近所の不動産屋さんの店頭に「お客様第一主義」のノボリが立ったのは、6年前のことだった。地価が右肩下がりの時期だっただけに、お客さんを大切にする姿勢を最大限にPRしようとしているのだとは思いながらも、なぜかすっきりとしない違和感が残った。
それから数カ月後、その場所は建物が取り壊され、きれいな更地になっていた。
「お客様第一」が“ウリ”にされることは、決して珍しいことではない。郵政事業庁が2003年4月1日に日本郵政公社になったとき、近所の郵便局の壁には「お客様第一主義」の文字が躍っていたし、最近は、電車の中吊り広告でもこの文字を見ることがある。インターネットを検索すれば…。言わずもがな、だ。でも、それらに触れるたびに違和感が残り、疑念が沸いてくるのはなぜだろう。
重病を患ったとき、待合室に「患者第一主義」などという貼り紙をした病院では手術を受けたいとは思わない。「被害者第一宣言」などという垂れ幕を下げた警察署があれば、不都合なことはすぐにもみ消されてしまいそうな不信感が先に立つ。当たり前なことをことさらに強調すればするほど、実際にはそうではない心のありようがくっきりと透けて見えてしまうのだ。
「お客様第一」は本来、工事現場の「安全第一」という看板や、会社の役員室に掲げられている「真心第一」といった社訓と同じものだ。だが、「安全第一」も「真心第一」も工事をしたり接客をしたりする自分たちに向けたものであるのに対して、ノボリや広告に掲げられた「お客様第一主義」は、それが、恥ずかしくもお客様に対するPRとして使われている点で全く違っている。

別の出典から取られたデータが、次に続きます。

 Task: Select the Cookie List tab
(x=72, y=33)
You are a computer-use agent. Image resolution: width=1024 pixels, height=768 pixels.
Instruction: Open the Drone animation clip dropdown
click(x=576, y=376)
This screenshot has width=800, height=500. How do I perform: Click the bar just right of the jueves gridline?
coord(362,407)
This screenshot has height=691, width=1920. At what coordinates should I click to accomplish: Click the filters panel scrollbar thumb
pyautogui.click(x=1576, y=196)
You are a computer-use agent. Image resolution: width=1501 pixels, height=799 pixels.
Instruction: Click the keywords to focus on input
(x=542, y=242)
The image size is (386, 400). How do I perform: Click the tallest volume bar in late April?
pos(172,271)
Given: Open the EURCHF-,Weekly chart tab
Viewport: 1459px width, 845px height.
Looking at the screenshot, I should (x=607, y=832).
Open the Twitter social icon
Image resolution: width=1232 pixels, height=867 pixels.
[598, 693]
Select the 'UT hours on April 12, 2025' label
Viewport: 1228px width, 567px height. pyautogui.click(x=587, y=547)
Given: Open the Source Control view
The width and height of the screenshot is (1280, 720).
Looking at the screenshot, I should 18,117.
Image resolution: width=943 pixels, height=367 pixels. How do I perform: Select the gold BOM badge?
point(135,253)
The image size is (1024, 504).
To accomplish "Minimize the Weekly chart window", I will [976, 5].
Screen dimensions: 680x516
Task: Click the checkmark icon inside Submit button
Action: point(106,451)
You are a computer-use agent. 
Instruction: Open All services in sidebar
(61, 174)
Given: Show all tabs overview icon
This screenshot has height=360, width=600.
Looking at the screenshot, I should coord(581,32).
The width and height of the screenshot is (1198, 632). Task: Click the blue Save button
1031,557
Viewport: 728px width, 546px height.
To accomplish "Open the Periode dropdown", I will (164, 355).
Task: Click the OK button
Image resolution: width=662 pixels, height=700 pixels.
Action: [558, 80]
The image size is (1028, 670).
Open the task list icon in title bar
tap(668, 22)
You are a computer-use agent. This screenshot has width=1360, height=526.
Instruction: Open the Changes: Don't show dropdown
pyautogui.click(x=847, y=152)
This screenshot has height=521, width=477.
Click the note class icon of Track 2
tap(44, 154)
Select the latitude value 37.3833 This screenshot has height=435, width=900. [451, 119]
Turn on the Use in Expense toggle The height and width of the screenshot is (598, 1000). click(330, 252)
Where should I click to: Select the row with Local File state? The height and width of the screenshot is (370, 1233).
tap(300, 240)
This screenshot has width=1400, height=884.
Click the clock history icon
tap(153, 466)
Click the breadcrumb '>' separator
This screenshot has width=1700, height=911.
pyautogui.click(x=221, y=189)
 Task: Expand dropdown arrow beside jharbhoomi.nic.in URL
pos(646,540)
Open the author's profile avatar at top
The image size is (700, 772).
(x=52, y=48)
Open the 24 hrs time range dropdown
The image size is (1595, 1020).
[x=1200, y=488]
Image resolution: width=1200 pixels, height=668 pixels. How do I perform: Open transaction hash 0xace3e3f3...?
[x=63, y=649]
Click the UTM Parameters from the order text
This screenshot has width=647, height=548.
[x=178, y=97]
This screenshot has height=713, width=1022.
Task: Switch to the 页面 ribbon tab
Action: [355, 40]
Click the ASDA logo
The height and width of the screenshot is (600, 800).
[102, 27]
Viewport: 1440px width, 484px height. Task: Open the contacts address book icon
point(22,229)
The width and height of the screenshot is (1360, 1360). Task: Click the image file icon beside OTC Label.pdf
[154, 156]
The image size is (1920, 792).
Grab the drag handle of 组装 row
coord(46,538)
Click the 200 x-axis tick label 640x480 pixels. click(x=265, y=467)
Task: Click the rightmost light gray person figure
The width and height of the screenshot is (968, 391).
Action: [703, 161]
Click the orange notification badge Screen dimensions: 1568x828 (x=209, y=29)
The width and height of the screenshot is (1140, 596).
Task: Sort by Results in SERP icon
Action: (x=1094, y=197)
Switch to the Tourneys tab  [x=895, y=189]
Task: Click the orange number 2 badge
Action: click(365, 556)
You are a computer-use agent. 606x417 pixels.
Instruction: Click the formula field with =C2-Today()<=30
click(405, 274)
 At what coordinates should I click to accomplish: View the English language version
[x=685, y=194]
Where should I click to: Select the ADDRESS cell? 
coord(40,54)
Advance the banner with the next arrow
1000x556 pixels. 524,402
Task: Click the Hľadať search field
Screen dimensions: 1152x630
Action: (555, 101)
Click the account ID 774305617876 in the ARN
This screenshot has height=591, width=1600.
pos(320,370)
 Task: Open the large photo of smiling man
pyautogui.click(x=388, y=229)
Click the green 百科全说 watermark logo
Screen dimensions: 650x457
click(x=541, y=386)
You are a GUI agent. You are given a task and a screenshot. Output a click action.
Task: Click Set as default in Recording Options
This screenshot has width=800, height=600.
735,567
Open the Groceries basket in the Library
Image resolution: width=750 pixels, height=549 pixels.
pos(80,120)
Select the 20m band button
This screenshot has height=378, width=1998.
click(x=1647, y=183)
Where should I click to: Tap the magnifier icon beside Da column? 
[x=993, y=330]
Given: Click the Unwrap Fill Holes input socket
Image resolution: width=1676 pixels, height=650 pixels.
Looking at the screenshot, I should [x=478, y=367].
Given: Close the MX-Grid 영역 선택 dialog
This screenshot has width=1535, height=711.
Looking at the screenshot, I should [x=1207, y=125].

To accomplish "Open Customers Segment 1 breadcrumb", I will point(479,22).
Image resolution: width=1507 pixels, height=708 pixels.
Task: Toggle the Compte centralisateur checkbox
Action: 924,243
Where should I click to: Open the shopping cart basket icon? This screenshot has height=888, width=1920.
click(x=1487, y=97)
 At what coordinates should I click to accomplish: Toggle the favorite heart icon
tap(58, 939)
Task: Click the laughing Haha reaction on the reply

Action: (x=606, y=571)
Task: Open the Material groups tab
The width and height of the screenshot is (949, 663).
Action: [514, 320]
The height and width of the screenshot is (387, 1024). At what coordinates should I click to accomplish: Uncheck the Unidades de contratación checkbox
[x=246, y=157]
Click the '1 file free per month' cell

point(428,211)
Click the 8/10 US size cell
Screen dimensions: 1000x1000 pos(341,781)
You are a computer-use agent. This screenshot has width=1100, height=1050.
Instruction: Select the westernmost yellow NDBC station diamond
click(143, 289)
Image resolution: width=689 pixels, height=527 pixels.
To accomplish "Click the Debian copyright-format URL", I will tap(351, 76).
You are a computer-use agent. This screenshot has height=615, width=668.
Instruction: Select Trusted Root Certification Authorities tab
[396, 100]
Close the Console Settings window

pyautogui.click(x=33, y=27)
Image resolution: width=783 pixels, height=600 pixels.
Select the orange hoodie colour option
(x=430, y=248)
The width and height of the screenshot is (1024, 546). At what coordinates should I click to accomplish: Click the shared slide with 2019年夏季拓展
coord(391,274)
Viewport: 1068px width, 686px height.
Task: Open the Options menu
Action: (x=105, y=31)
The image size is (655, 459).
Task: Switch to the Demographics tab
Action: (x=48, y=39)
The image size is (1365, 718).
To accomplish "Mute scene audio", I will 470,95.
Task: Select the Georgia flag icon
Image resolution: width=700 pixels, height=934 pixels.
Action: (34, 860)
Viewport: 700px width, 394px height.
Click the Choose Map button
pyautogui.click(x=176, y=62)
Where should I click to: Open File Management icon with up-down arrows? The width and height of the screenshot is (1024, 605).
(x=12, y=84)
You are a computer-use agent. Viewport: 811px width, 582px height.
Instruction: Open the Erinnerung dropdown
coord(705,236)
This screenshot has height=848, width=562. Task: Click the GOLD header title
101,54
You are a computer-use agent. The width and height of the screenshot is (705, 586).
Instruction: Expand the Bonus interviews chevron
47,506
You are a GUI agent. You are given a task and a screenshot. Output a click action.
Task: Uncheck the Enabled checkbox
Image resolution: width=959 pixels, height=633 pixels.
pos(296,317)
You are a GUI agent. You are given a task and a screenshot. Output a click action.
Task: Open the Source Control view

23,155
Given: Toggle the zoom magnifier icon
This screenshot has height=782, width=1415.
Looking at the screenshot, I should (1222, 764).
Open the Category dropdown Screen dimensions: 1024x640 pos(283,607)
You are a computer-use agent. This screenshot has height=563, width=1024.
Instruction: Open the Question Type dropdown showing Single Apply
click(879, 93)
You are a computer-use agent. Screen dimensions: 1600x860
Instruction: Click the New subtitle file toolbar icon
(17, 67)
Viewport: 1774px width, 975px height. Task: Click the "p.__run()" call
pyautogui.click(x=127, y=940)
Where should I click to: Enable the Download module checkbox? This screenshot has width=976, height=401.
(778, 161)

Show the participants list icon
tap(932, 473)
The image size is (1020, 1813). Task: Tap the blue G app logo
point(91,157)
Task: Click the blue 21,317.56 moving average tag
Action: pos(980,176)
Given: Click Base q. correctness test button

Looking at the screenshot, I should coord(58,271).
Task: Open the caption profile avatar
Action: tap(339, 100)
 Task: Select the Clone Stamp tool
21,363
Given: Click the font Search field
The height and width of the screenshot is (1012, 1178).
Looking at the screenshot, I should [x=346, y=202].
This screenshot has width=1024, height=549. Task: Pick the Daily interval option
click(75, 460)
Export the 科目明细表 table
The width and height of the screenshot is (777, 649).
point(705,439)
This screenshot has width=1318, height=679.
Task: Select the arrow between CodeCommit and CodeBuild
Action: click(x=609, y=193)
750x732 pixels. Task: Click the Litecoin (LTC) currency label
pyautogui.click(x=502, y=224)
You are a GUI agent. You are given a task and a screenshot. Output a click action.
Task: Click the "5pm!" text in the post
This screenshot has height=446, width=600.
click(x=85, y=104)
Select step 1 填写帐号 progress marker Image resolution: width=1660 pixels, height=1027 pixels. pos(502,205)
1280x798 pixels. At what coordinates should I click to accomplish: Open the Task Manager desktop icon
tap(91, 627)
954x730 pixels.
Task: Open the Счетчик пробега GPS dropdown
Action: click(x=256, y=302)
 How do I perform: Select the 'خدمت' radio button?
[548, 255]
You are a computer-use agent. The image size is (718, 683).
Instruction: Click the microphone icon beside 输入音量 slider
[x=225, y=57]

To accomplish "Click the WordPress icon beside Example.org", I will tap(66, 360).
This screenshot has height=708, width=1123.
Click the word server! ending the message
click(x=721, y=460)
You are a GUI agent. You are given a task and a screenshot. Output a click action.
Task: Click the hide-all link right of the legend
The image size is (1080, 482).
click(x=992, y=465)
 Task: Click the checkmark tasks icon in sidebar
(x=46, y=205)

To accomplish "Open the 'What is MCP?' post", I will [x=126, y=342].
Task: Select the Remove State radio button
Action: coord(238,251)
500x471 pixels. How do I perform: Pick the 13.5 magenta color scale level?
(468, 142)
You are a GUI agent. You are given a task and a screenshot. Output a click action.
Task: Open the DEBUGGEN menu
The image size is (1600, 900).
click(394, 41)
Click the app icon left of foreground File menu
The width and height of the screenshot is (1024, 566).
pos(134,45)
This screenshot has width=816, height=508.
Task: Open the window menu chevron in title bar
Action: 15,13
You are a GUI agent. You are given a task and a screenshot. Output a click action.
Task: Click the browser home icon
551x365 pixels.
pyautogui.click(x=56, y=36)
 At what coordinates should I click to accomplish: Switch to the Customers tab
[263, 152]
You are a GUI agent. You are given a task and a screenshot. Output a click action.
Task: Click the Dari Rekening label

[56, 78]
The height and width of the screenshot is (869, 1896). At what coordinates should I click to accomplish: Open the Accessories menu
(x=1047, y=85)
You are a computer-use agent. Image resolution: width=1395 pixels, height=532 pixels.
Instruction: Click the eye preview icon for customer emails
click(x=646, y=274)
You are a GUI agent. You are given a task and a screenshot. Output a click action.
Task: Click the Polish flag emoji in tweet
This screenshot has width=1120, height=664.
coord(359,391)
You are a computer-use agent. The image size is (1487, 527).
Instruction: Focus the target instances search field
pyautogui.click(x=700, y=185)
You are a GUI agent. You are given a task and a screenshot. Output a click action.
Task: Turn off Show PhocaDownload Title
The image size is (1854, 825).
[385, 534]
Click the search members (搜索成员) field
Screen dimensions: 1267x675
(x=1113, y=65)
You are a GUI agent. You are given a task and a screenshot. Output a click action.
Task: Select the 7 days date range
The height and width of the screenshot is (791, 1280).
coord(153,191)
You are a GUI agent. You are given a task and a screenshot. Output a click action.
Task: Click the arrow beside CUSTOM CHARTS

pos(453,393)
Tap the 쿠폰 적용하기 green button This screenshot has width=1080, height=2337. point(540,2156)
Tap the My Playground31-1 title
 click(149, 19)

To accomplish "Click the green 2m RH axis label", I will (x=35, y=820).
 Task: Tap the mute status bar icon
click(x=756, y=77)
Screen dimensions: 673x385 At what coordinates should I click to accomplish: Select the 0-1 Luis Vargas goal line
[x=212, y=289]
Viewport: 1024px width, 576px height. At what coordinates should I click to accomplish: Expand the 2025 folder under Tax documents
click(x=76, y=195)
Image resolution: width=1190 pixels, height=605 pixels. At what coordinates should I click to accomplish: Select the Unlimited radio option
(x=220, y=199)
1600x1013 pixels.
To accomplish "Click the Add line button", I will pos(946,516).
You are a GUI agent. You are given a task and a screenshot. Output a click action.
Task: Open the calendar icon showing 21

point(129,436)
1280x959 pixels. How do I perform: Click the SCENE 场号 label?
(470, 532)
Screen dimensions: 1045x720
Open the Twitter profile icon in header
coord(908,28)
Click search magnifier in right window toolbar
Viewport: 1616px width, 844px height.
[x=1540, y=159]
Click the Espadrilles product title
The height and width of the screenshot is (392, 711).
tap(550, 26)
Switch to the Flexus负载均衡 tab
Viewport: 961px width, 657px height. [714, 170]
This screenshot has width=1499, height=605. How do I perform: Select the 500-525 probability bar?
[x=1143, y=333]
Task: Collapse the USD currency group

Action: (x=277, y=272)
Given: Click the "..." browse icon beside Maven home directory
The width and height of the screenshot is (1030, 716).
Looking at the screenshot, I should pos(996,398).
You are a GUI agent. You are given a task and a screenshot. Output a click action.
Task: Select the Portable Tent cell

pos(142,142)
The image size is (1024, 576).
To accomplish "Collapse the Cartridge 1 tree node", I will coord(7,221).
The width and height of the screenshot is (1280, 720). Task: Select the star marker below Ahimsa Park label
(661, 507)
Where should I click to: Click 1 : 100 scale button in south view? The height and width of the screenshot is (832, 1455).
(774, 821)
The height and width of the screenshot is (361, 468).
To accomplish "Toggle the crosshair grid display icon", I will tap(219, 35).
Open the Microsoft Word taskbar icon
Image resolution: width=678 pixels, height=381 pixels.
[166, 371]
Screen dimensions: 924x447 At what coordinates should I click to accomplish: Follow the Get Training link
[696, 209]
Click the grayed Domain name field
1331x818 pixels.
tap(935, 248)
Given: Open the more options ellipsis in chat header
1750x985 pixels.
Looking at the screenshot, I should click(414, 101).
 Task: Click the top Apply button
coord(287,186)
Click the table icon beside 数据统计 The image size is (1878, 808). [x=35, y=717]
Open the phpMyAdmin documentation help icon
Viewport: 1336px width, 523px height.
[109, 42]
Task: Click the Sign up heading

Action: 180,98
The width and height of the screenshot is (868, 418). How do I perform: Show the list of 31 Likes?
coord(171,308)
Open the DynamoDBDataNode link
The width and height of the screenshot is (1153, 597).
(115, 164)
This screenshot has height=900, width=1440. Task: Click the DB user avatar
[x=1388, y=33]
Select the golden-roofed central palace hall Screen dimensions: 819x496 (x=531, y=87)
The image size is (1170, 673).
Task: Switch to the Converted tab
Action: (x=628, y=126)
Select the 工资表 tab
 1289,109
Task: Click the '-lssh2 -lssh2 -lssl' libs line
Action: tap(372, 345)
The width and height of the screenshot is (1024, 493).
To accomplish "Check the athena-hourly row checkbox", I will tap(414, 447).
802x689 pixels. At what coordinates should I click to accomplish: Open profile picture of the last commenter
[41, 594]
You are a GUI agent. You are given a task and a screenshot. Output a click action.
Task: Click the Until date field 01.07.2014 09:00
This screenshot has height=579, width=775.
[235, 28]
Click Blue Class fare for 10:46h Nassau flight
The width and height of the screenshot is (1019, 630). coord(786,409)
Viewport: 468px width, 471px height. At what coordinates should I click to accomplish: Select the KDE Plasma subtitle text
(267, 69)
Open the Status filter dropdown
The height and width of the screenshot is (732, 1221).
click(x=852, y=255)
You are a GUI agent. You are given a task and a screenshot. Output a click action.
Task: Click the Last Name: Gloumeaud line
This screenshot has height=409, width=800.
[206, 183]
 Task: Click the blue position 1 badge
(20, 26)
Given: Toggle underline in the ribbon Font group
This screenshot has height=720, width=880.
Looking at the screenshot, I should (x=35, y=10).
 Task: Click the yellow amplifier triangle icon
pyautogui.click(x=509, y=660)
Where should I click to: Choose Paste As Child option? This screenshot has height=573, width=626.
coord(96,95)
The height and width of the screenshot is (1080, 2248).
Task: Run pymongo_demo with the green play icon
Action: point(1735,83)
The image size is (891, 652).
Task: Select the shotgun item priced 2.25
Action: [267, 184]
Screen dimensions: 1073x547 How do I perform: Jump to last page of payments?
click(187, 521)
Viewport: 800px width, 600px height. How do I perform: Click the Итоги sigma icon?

たとえば今、「バリアフリーであること」をことさらにウリにされると同じような気持ちになる。バリアフリーという言葉が日本で爆発的に広まったのは、長野オリンピックを翌年に控えた1997年だった。オリンピックの後にはパラリンピックが開催されるため、「障害」というテーマが脚光を浴び、段差をなくした住宅が次々と発売されたり、盲導犬を連れて店内に入ることを認めるスーパーが登場したり、車いすのまま乗り降りしやすい低床バスが導入されたりと、バリアフリーへの配慮が一気に加速した。そのムーブメントは、より多くの人の使いやすさを追究したユニバーサルデザインの商品やサービスの提供へと発展している。そんななかで「バリアフリーであること」をウリにし続けることは、そろそろ恥ずかしいことになりつつある。
現在の倍の金額を支払わなくてはマイホームを手にできなかった十数年前は、商品やサービスの提供者が優位な売り手市場だった。それが今では、ほとんどの日用雑貨が100円玉一つで買える買い手市場になった。その間に、日本一の牛乳ブランドが姿を消したりもした。そういう時代の切り替わりの時期にこそ、会社の生の姿が見えてくる。企業や組織の責任者が「遺憾」を口にしながら頭を下げる映像を見るたびに、残念ながらその顔には、お客様第一主義の看板が張り付いているように見えてしまう。